- _RECORDS TO PROCESS_
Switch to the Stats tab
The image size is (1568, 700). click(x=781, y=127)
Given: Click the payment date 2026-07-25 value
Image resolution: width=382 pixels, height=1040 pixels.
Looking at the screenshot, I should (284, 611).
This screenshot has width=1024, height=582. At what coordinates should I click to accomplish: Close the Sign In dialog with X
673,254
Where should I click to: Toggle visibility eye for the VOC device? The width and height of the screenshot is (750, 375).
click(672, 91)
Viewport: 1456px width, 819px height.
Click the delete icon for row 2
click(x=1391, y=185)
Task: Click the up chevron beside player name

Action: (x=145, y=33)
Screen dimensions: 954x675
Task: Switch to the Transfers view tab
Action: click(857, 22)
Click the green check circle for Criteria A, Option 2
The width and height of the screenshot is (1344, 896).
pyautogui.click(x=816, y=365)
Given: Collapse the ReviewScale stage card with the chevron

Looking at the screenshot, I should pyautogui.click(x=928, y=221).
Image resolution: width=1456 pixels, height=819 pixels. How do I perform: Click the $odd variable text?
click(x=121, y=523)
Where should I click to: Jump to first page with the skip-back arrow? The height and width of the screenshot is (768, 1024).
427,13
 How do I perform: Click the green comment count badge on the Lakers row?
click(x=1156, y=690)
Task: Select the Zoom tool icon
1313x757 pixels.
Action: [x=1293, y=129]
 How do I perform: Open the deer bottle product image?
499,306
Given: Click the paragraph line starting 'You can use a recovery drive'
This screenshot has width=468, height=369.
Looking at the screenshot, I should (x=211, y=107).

- _AIM OF THE EXERCISE_
Return the full data above, line for line.

- _RESPONSE TO THIS TASK_
Switch to the Stats tab
The image size is (1568, 700). click(x=781, y=127)
Given: Click the payment date 2026-07-25 value
Image resolution: width=382 pixels, height=1040 pixels.
Looking at the screenshot, I should (284, 611).
This screenshot has width=1024, height=582. At what coordinates should I click to accomplish: Close the Sign In dialog with X
673,254
Where should I click to: Toggle visibility eye for the VOC device? The width and height of the screenshot is (750, 375).
click(672, 91)
Viewport: 1456px width, 819px height.
Click the delete icon for row 2
click(x=1391, y=185)
Task: Click the up chevron beside player name

Action: (x=145, y=33)
Screen dimensions: 954x675
Task: Switch to the Transfers view tab
Action: click(857, 22)
Click the green check circle for Criteria A, Option 2
The width and height of the screenshot is (1344, 896).
pyautogui.click(x=816, y=365)
Given: Collapse the ReviewScale stage card with the chevron

Looking at the screenshot, I should pyautogui.click(x=928, y=221).
Image resolution: width=1456 pixels, height=819 pixels. How do I perform: Click the $odd variable text?
click(x=121, y=523)
Where should I click to: Jump to first page with the skip-back arrow? The height and width of the screenshot is (768, 1024).
427,13
 How do I perform: Click the green comment count badge on the Lakers row?
click(x=1156, y=690)
Task: Select the Zoom tool icon
1313x757 pixels.
Action: [x=1293, y=129]
 How do I perform: Open the deer bottle product image?
499,306
Given: Click the paragraph line starting 'You can use a recovery drive'
This screenshot has width=468, height=369.
Looking at the screenshot, I should (x=211, y=107).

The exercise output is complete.